Given records:
══════════════════════════════

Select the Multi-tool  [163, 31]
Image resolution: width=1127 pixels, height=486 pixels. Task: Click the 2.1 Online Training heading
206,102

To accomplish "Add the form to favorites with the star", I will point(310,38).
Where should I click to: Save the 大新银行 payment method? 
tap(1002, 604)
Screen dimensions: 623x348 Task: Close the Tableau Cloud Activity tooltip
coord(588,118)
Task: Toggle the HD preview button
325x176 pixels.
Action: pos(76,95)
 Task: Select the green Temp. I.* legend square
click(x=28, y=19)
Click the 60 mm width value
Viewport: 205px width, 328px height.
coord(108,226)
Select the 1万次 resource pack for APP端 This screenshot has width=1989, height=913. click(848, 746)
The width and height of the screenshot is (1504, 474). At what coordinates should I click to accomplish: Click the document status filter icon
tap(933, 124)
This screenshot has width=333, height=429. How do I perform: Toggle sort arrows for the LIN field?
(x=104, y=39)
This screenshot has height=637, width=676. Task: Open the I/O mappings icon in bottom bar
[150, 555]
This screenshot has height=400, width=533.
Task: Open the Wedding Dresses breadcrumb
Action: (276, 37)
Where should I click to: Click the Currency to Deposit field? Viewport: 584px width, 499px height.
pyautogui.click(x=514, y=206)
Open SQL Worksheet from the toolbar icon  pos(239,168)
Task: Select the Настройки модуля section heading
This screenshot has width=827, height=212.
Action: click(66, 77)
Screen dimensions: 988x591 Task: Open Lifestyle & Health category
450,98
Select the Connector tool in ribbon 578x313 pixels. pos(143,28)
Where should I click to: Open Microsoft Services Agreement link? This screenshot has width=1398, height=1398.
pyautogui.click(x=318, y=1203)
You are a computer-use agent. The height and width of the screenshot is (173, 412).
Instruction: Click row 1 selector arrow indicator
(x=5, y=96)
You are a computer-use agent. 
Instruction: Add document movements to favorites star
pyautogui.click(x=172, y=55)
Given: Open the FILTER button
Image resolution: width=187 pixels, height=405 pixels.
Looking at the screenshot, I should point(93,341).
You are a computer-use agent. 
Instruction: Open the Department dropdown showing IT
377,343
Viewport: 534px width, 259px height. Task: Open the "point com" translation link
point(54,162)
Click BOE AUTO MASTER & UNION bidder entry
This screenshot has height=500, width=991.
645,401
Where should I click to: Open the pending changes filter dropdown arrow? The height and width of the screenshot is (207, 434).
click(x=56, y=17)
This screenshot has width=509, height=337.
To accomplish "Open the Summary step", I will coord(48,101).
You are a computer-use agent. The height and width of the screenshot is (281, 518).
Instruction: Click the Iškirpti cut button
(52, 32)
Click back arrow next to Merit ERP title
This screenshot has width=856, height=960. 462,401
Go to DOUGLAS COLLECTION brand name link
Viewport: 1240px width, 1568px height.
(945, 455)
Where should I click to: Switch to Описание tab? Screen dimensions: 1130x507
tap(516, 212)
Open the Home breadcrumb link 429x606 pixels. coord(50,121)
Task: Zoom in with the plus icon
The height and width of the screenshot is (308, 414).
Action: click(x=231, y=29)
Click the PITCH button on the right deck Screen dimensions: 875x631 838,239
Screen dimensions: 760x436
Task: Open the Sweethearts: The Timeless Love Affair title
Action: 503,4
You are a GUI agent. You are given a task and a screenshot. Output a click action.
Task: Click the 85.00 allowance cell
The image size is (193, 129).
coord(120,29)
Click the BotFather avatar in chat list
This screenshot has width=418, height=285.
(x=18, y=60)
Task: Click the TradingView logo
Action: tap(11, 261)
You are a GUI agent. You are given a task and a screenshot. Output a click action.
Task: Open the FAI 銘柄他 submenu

══════════════════════════════

Problem:
Everything in the listing needs to appear again exactly.

The completed task:
Select the Multi-tool  [163, 31]
Image resolution: width=1127 pixels, height=486 pixels. Task: Click the 2.1 Online Training heading
206,102

To accomplish "Add the form to favorites with the star", I will point(310,38).
Where should I click to: Save the 大新银行 payment method? 
tap(1002, 604)
Screen dimensions: 623x348 Task: Close the Tableau Cloud Activity tooltip
coord(588,118)
Task: Toggle the HD preview button
325x176 pixels.
Action: pos(76,95)
 Task: Select the green Temp. I.* legend square
click(x=28, y=19)
Click the 60 mm width value
Viewport: 205px width, 328px height.
coord(108,226)
Select the 1万次 resource pack for APP端 This screenshot has width=1989, height=913. click(848, 746)
The width and height of the screenshot is (1504, 474). At what coordinates should I click to accomplish: Click the document status filter icon
tap(933, 124)
This screenshot has width=333, height=429. How do I perform: Toggle sort arrows for the LIN field?
(x=104, y=39)
This screenshot has height=637, width=676. Task: Open the I/O mappings icon in bottom bar
[150, 555]
This screenshot has height=400, width=533.
Task: Open the Wedding Dresses breadcrumb
Action: (276, 37)
Where should I click to: Click the Currency to Deposit field? Viewport: 584px width, 499px height.
pyautogui.click(x=514, y=206)
Open SQL Worksheet from the toolbar icon  pos(239,168)
Task: Select the Настройки модуля section heading
This screenshot has width=827, height=212.
Action: click(66, 77)
Screen dimensions: 988x591 Task: Open Lifestyle & Health category
450,98
Select the Connector tool in ribbon 578x313 pixels. pos(143,28)
Where should I click to: Open Microsoft Services Agreement link? This screenshot has width=1398, height=1398.
pyautogui.click(x=318, y=1203)
You are a computer-use agent. The height and width of the screenshot is (173, 412).
Instruction: Click row 1 selector arrow indicator
(x=5, y=96)
You are a computer-use agent. 
Instruction: Add document movements to favorites star
pyautogui.click(x=172, y=55)
Given: Open the FILTER button
Image resolution: width=187 pixels, height=405 pixels.
Looking at the screenshot, I should point(93,341).
You are a computer-use agent. 
Instruction: Open the Department dropdown showing IT
377,343
Viewport: 534px width, 259px height. Task: Open the "point com" translation link
point(54,162)
Click BOE AUTO MASTER & UNION bidder entry
This screenshot has height=500, width=991.
645,401
Where should I click to: Open the pending changes filter dropdown arrow? The height and width of the screenshot is (207, 434).
click(x=56, y=17)
This screenshot has width=509, height=337.
To accomplish "Open the Summary step", I will coord(48,101).
You are a computer-use agent. The height and width of the screenshot is (281, 518).
Instruction: Click the Iškirpti cut button
(52, 32)
Click back arrow next to Merit ERP title
This screenshot has width=856, height=960. 462,401
Go to DOUGLAS COLLECTION brand name link
Viewport: 1240px width, 1568px height.
(945, 455)
Where should I click to: Switch to Описание tab? Screen dimensions: 1130x507
tap(516, 212)
Open the Home breadcrumb link 429x606 pixels. coord(50,121)
Task: Zoom in with the plus icon
The height and width of the screenshot is (308, 414).
Action: click(x=231, y=29)
Click the PITCH button on the right deck Screen dimensions: 875x631 838,239
Screen dimensions: 760x436
Task: Open the Sweethearts: The Timeless Love Affair title
Action: 503,4
You are a GUI agent. You are given a task and a screenshot. Output a click action.
Task: Click the 85.00 allowance cell
The image size is (193, 129).
coord(120,29)
Click the BotFather avatar in chat list
This screenshot has width=418, height=285.
(x=18, y=60)
Task: Click the TradingView logo
Action: tap(11, 261)
You are a GUI agent. You are given a task and a screenshot. Output a click action.
Task: Open the FAI 銘柄他 submenu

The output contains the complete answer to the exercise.